**WHAT TO DO**
Where the string "from" occurs in a line of the entries below, copy that line.

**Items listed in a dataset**

*** Block opens ***

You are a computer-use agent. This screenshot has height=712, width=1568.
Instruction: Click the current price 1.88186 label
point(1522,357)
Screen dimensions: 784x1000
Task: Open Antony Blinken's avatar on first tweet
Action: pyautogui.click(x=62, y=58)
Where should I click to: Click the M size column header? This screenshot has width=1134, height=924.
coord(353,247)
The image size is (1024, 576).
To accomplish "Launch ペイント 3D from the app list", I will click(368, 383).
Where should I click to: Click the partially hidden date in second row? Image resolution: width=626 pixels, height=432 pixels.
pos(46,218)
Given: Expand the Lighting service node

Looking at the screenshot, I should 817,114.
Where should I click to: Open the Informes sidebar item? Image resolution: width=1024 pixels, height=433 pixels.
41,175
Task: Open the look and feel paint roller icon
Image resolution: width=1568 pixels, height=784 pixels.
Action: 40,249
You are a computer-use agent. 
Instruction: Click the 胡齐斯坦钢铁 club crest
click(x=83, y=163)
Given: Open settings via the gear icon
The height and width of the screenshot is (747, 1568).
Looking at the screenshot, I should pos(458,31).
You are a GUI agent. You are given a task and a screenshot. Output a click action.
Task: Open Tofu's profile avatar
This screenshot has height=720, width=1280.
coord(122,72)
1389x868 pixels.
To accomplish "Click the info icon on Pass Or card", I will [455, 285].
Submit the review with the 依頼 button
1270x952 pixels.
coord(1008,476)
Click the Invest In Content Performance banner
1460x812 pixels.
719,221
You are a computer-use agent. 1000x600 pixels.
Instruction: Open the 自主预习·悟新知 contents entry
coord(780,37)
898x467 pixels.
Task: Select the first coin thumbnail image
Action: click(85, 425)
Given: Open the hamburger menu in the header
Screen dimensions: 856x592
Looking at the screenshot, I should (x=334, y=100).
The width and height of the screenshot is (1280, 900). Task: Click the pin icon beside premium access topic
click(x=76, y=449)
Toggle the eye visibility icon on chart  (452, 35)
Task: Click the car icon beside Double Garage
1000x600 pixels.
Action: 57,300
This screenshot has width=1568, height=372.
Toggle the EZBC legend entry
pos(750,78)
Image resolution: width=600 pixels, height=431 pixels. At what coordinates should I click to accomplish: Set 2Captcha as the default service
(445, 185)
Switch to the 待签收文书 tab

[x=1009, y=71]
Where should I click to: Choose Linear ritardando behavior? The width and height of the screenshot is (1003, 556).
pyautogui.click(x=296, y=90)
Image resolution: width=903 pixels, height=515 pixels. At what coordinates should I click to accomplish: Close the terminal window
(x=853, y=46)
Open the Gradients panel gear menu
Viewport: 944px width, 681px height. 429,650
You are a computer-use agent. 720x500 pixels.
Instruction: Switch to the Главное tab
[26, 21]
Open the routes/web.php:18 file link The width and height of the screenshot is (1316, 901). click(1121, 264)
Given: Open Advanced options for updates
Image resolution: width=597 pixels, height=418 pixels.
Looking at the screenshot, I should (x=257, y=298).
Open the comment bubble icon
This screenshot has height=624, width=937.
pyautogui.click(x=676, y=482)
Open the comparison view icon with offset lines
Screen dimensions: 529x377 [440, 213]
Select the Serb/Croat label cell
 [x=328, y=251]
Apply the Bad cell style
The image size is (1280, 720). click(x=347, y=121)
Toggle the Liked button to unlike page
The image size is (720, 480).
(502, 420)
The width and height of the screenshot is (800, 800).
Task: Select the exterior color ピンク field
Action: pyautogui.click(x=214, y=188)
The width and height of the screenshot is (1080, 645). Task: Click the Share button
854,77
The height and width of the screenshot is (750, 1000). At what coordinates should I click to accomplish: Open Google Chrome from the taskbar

*** Block closes ***

**ANSWER BOX**
To accomplish "Launch ペイント 3D from the app list", I will click(368, 383).
The height and width of the screenshot is (750, 1000). At what coordinates should I click to accomplish: Open Google Chrome from the taskbar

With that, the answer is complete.